Come si fa a rilanciare Tarzan, figura leggendaria e “congelata” nella sua dimensione mitica? 

Alla storia classica del giovane uomo cresciuto tra le scimmie ha messo mano David Yates, il regista degli ultimi capitoli della saga di Harry Potter, provando a ribaltare la prospettiva e a raccontare un eroe adulto che cerca di lasciarsi alle spalle il passato. Così, in The Legend of Tarzan troviamo Tarzan, alias John Clayton III (Alexander Skarsgård), in Inghilterra, sposato con Jane (Margot Robbie), ma ancora in conflitto con se stesso: il suo passato tra i gorilla, mostrato in brevi flashback, condiziona il suo presente, impedendogli di essere un lord inglese tout court. 



Quando il Primo Ministro gli chiede di tornare in Congo per conto del Parlamento, John/Tarzan esita. Jane sembra felice di tornare nella terra che ha imparato ad amare, mentre lui non sente più di appartenere alla giungla e vorrebbe rifiutare. Interviene allora George Washington Williams (Samuel L. Jackson), un personaggio storico, prima vera mossa rischiosa del film, perché la dimensione fiabesca prova a inserirsi in un contesto reale. Vinta la classica riluttanza dell’eroe, Tarzan accetta e raggiunge il Congo, dove i colonizzatori sfruttano le miniere di diamanti e schiavizzano la popolazione, e si ritrova a lottare per salvare la sua famiglia e il Paese stesso. 

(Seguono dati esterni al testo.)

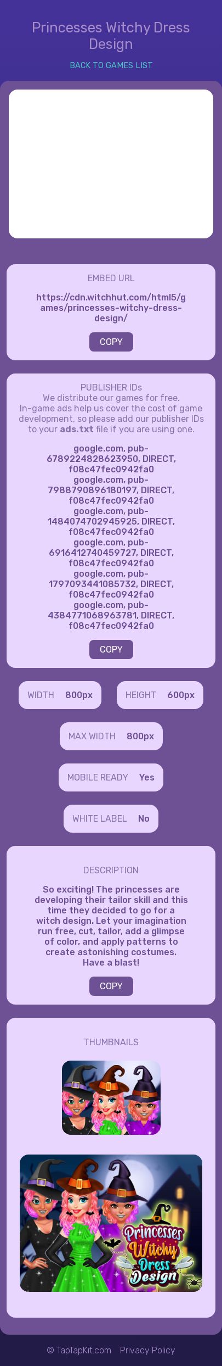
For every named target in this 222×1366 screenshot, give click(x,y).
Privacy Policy (147, 1350)
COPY (111, 342)
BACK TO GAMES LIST (111, 65)
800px (79, 695)
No (144, 818)
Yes (147, 777)
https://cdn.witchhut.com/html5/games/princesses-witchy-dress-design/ (111, 308)
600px (181, 695)
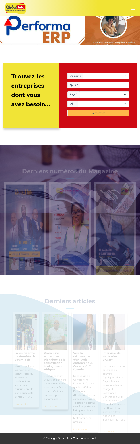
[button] (10, 31)
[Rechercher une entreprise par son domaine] (106, 79)
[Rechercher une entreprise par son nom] (104, 88)
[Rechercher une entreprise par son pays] (104, 98)
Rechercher (98, 116)
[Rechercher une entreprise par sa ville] (103, 107)
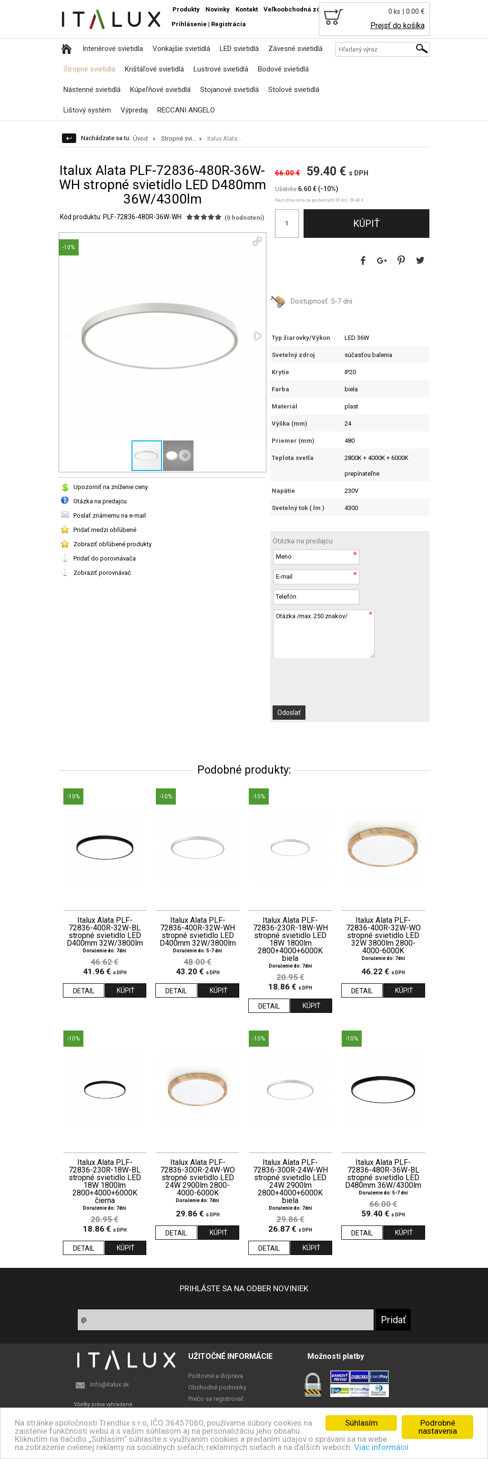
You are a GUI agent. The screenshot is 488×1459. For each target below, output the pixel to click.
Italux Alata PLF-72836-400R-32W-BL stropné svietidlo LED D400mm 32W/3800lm (105, 932)
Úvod (140, 138)
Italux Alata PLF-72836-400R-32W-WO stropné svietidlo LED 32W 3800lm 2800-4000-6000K (383, 936)
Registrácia (228, 24)
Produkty (186, 9)
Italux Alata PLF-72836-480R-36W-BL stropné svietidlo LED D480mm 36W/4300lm (383, 1174)
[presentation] (324, 676)
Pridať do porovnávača (104, 558)
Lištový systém (87, 110)
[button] (257, 241)
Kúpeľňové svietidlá (160, 89)
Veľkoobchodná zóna (296, 9)
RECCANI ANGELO (186, 110)
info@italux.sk (109, 1384)
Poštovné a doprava (215, 1375)
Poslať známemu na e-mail (109, 515)
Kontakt (246, 9)
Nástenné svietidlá (92, 89)
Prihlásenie (189, 24)
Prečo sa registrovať (216, 1398)
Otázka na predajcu (100, 501)
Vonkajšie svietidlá (181, 48)
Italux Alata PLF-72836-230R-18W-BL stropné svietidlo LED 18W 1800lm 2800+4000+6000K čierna (105, 1181)
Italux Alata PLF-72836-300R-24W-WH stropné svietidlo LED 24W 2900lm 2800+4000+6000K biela (290, 1181)
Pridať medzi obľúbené (104, 529)
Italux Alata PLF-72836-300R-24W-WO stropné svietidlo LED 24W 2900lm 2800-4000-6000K (197, 1178)
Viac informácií (381, 1447)
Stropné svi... (178, 138)
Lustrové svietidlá (220, 69)
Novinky (217, 9)
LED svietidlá (239, 48)
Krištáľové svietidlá (154, 69)
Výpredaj (134, 110)
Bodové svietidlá (283, 69)
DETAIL (83, 991)
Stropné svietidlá (89, 69)
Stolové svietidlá (293, 89)
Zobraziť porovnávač (102, 572)
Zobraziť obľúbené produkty (112, 544)
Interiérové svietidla (112, 48)
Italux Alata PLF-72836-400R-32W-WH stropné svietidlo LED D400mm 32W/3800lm (198, 932)
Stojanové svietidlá (229, 89)
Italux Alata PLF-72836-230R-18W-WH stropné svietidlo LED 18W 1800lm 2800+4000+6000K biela (290, 939)
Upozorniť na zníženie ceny (110, 486)
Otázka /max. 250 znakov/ (324, 633)
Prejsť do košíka (397, 25)
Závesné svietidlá (295, 48)
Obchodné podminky (217, 1387)
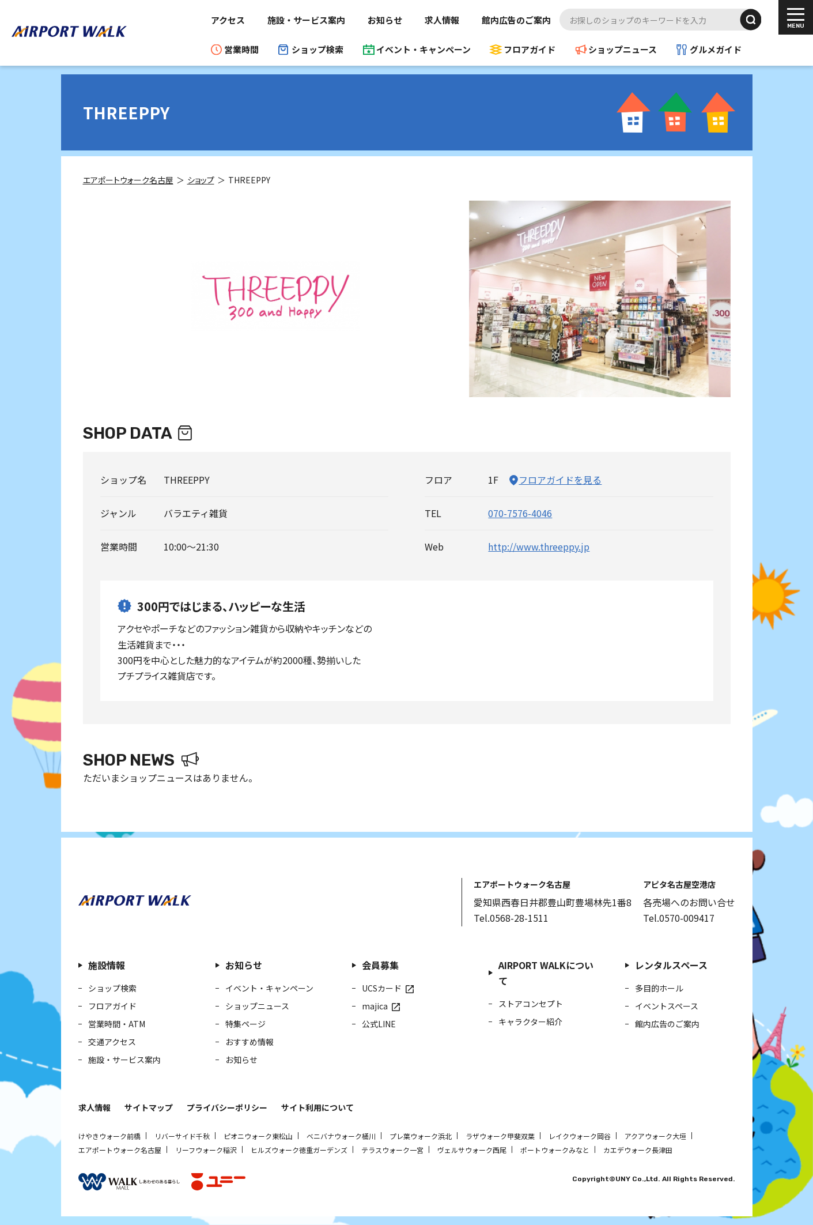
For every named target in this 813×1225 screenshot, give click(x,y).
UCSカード (382, 988)
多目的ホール (659, 988)
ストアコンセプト (530, 1003)
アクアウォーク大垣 (655, 1136)
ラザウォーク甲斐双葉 (500, 1136)
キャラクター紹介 (530, 1021)
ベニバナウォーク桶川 (341, 1136)
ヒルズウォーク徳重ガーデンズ (299, 1150)
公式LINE (379, 1024)
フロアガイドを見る (560, 480)
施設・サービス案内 (306, 20)
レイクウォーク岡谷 (580, 1136)
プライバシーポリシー (227, 1107)
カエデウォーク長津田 (637, 1150)
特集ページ (245, 1024)
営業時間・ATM (116, 1024)
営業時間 (241, 49)
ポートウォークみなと (554, 1150)
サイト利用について (317, 1107)
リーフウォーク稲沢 (206, 1150)
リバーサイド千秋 (182, 1136)
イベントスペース (666, 1006)
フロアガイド (529, 49)
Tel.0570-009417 (678, 918)
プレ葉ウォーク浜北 (421, 1136)
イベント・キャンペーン (423, 49)
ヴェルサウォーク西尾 (471, 1150)
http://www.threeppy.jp (538, 546)
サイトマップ (148, 1107)
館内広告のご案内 (516, 20)
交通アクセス (112, 1041)
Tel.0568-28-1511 (511, 918)
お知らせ (385, 20)
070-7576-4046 (520, 513)
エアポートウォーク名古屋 (119, 1150)
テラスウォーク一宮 (392, 1150)
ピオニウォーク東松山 (258, 1136)
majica (375, 1006)
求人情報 (442, 20)
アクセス (228, 20)
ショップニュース (622, 49)
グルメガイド (716, 49)
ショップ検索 (317, 49)
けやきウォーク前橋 (109, 1136)
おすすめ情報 (249, 1041)
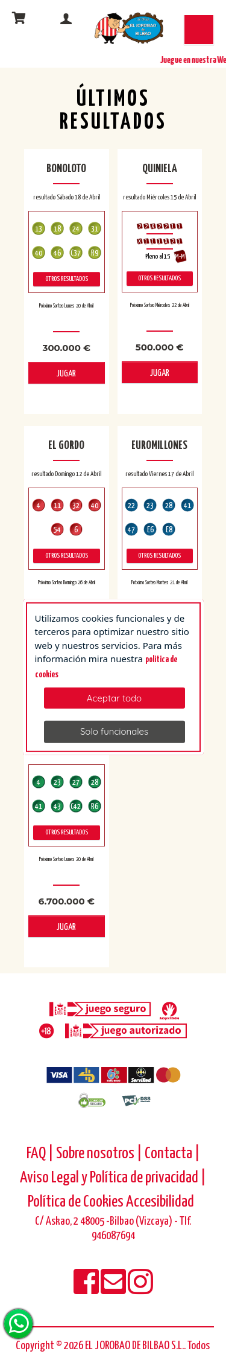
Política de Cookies (76, 1202)
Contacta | (172, 1154)
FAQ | (41, 1154)
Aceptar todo (114, 698)
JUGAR (66, 373)
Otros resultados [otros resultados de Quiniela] (159, 278)
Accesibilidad (160, 1202)
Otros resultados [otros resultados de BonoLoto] (66, 279)
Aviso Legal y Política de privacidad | (113, 1178)
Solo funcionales (114, 731)
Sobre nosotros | (99, 1154)
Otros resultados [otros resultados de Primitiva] (66, 832)
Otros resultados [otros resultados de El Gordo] (66, 555)
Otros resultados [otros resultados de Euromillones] (159, 555)
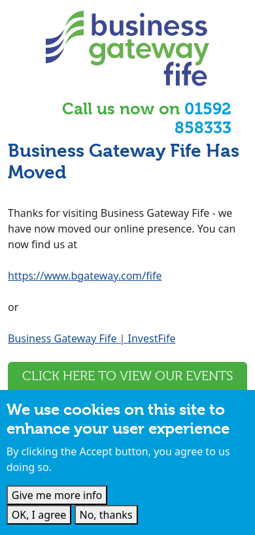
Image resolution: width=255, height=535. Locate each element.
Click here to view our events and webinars (127, 385)
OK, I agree (39, 515)
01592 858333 (203, 118)
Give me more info (57, 495)
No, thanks (106, 515)
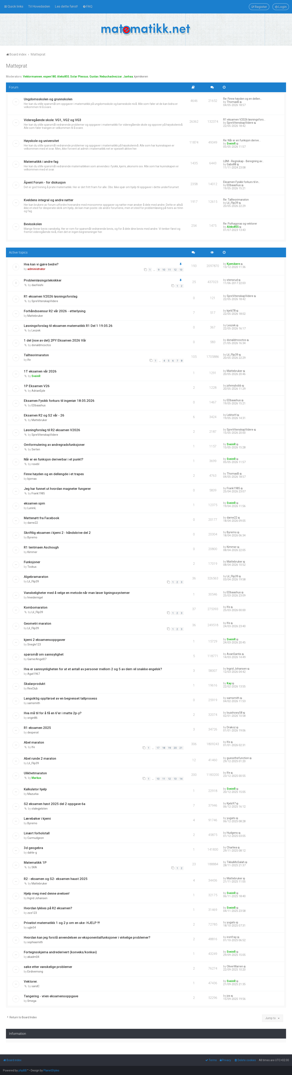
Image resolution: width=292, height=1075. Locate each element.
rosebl (35, 464)
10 (163, 269)
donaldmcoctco (41, 345)
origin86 (32, 717)
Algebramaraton (36, 577)
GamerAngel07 (36, 659)
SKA (34, 867)
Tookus (31, 566)
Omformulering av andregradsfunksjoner (54, 445)
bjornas (32, 478)
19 (169, 747)
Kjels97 (231, 803)
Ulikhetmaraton (35, 773)
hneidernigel (35, 597)
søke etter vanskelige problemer (48, 967)
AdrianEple (38, 390)
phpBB (22, 1070)
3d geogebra (33, 848)
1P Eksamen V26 (37, 386)
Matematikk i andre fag (41, 162)
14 (181, 778)
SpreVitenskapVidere (240, 122)
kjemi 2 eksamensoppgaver (44, 640)
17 (158, 747)
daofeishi (37, 285)
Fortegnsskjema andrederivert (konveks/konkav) (60, 952)
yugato (231, 818)
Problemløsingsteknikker (42, 280)
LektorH (231, 414)
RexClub (32, 688)
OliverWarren (235, 966)
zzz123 (32, 912)
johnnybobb (234, 385)
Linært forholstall (37, 833)
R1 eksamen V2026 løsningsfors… (244, 119)
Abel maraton (34, 742)
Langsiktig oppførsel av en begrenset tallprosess (60, 698)
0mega (31, 1000)
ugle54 (31, 927)
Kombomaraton (35, 607)
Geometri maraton (37, 623)
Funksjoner (32, 562)
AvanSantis (234, 654)
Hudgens (232, 832)
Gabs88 (231, 164)
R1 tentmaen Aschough (41, 547)
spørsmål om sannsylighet (43, 654)
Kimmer (32, 552)
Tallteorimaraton (36, 355)
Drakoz (231, 727)
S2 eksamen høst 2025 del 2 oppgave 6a (54, 804)
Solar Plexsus (79, 76)
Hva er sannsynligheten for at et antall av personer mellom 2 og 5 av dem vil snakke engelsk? (93, 669)
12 (175, 269)
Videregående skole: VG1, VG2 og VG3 (52, 120)
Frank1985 (38, 493)
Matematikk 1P (35, 862)
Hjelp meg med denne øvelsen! (46, 893)
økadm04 (33, 956)
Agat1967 (33, 673)
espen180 (49, 76)
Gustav (93, 76)
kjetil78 (231, 310)
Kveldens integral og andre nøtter (48, 200)
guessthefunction (238, 758)
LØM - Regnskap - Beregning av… (243, 161)
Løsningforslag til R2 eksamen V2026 (52, 430)
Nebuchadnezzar (111, 76)
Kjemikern (233, 263)
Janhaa (128, 76)
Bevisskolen (33, 224)
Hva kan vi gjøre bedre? (41, 264)
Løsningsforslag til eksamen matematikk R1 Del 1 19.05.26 (68, 326)
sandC (35, 986)
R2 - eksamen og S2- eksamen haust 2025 (55, 879)
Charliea (232, 847)
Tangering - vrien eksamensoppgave (51, 996)
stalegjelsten (40, 808)
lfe (29, 359)
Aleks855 (63, 76)
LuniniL (31, 508)
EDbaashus (234, 185)
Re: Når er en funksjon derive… (242, 140)
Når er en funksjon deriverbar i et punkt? (53, 459)
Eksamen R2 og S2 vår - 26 (44, 415)
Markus (36, 777)
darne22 (32, 522)
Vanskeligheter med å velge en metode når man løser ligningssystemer (77, 593)
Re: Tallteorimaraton (236, 199)
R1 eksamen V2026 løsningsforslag (50, 296)
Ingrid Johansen (237, 668)
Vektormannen (32, 76)
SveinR (231, 143)
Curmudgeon (35, 838)
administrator (36, 269)
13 (181, 269)
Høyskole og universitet (41, 141)
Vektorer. (30, 981)
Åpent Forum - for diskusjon (45, 182)
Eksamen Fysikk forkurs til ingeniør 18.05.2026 (59, 401)
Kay (229, 683)
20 (175, 747)
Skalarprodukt (34, 684)
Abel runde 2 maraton (40, 758)
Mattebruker (35, 315)
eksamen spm (34, 503)
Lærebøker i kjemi (37, 818)
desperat (33, 732)
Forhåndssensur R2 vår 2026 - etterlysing (54, 311)
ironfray (232, 937)
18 (163, 747)
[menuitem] (39, 6)
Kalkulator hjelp (35, 789)
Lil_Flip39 (232, 202)
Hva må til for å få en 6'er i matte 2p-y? (53, 713)
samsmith (33, 703)
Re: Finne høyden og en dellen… (242, 98)
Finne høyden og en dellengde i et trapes (54, 474)
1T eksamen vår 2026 (40, 371)
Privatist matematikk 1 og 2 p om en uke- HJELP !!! (62, 923)
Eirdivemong (35, 971)
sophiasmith (35, 942)
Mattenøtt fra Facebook (41, 518)
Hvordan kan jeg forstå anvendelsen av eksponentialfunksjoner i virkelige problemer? (87, 937)
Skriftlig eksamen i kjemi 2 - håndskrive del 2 (57, 533)
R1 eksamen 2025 (37, 728)
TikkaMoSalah (236, 862)
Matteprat (16, 66)
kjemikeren (141, 76)
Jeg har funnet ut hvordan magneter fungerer (57, 489)
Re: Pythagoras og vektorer (240, 223)
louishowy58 (234, 712)
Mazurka (32, 793)
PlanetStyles (51, 1070)
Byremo (32, 537)
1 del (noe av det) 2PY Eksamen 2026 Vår (55, 340)
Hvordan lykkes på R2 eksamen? (48, 908)
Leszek (36, 330)
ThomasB (233, 101)
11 (169, 269)
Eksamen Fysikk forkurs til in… (241, 182)
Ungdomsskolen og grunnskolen (48, 99)
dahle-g (32, 852)
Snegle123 (34, 644)
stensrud (232, 279)
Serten (36, 449)
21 (181, 747)
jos (228, 995)
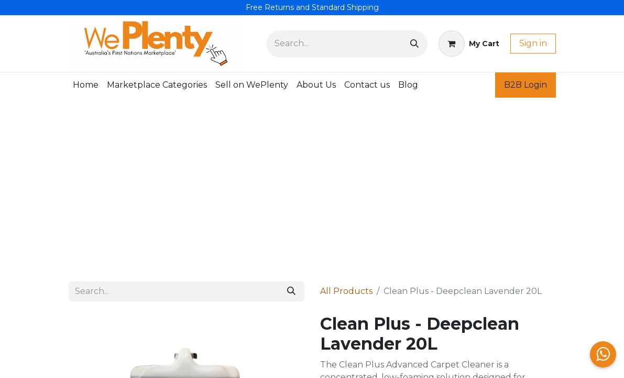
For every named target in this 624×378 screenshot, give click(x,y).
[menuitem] (86, 85)
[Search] (414, 43)
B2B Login (525, 85)
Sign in (533, 43)
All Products (346, 291)
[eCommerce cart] (469, 43)
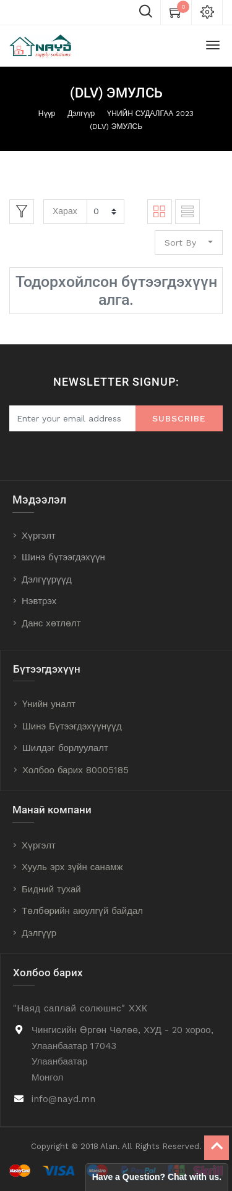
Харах (65, 211)
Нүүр (46, 113)
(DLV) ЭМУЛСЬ (116, 126)
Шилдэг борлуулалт (65, 747)
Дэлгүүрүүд (47, 579)
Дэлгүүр (81, 113)
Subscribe (179, 418)
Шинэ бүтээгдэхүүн (63, 557)
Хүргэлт (39, 535)
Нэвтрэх (39, 601)
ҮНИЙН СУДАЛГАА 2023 (150, 113)
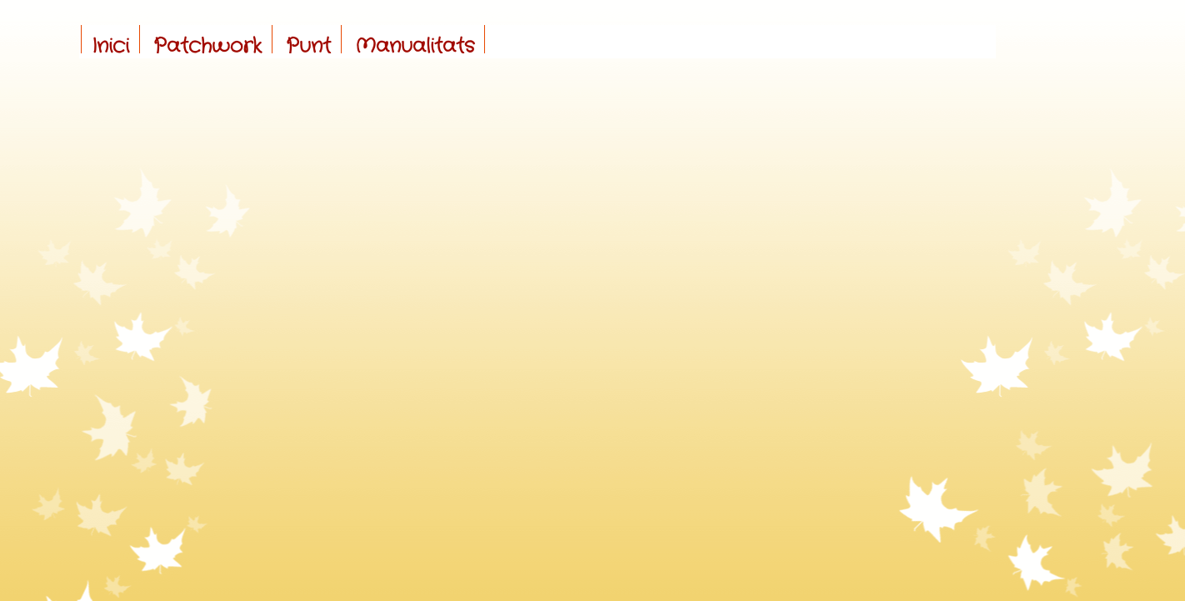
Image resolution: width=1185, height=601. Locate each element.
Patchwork (207, 47)
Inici (110, 47)
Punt (308, 47)
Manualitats (414, 47)
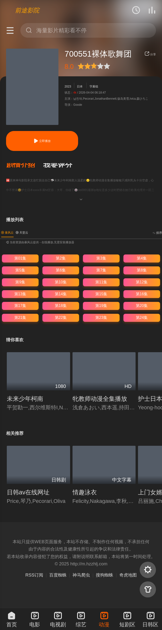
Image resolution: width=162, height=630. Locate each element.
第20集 (142, 306)
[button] (24, 165)
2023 (68, 86)
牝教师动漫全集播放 (100, 398)
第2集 (61, 258)
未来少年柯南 (25, 398)
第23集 (101, 317)
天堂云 (22, 232)
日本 (80, 86)
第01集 (20, 258)
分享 (150, 54)
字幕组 (93, 86)
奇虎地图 (128, 575)
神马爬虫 (81, 575)
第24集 (142, 317)
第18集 (61, 306)
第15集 (101, 294)
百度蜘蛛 (58, 575)
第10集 (61, 282)
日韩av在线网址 (28, 492)
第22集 (61, 317)
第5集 (20, 270)
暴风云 (7, 232)
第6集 (61, 270)
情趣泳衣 (85, 492)
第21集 (20, 317)
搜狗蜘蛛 (104, 575)
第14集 (61, 294)
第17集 (20, 306)
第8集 (142, 270)
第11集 (101, 282)
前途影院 (27, 10)
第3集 (101, 258)
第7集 (101, 270)
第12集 (142, 282)
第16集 (142, 294)
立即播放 (42, 140)
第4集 (142, 258)
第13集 (20, 294)
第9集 (20, 282)
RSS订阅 (34, 575)
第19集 (101, 306)
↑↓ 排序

Partendo dal personaggio di E.R. Burroughs, Yates ha scelto di divulgare attraverso Tarzan un messaggio contro lo sfruttamento e a favore del rispetto dei diritti umani e dell’ambiente. L’intenzione è nobile e il film intrattiene quanto basta, combinando azione, avventura, fascino della natura, cattiveria umana e momenti romantici, anche se la resa scenica non è perfetta e la differenza tra realtà e CGI si vede. 

Jane protesta di non voler essere la classica fanciulla da salvare, ma, in effetti, è proprio quello il suo ruolo, mentre gli animali della giungla (ricreati al computer) diventano le forze del bene che aiutano l’eroe a fare giustizia. Tarzan ha una sua profondità psicologica, ma anche, naturalmente, le caratteristiche che lo avvicinano ai supereroi: velocità e destrezza nel muoversi tra gli alberi, una forza incredibile e una particolare connessione con gli animali. 



Il cattivo, che ha il volto di Christoph Waltz, è il braccio destro di Leopoldo II del Belgio, contro cui si schierano Tarzan e i suoi alleati, compreso il “fratello” gorilla che lo perdona per avere abbandonato il loro mondo. E alla fine la natura vince, o meglio, dimostra agli uomini che esiste un altro modo di vivere, senza conformarsi ai modelli, abbracciando l’uguaglianza invece delle divisioni.

Come spesso accade in questo genere di film, il finale è troppo semplicistico e non riesce ad andare oltre l’entertainment: anche se siamo tutti contenti che Tarzan trionfi e viva felice con la sua bella moglie, la sensazione di assistere a una storia dagli sviluppi (molto) prevedibili spegne l’entusiasmo, lasciandoci in compagnia di una storia avventurosa, piacevole, ma non certo memorabile.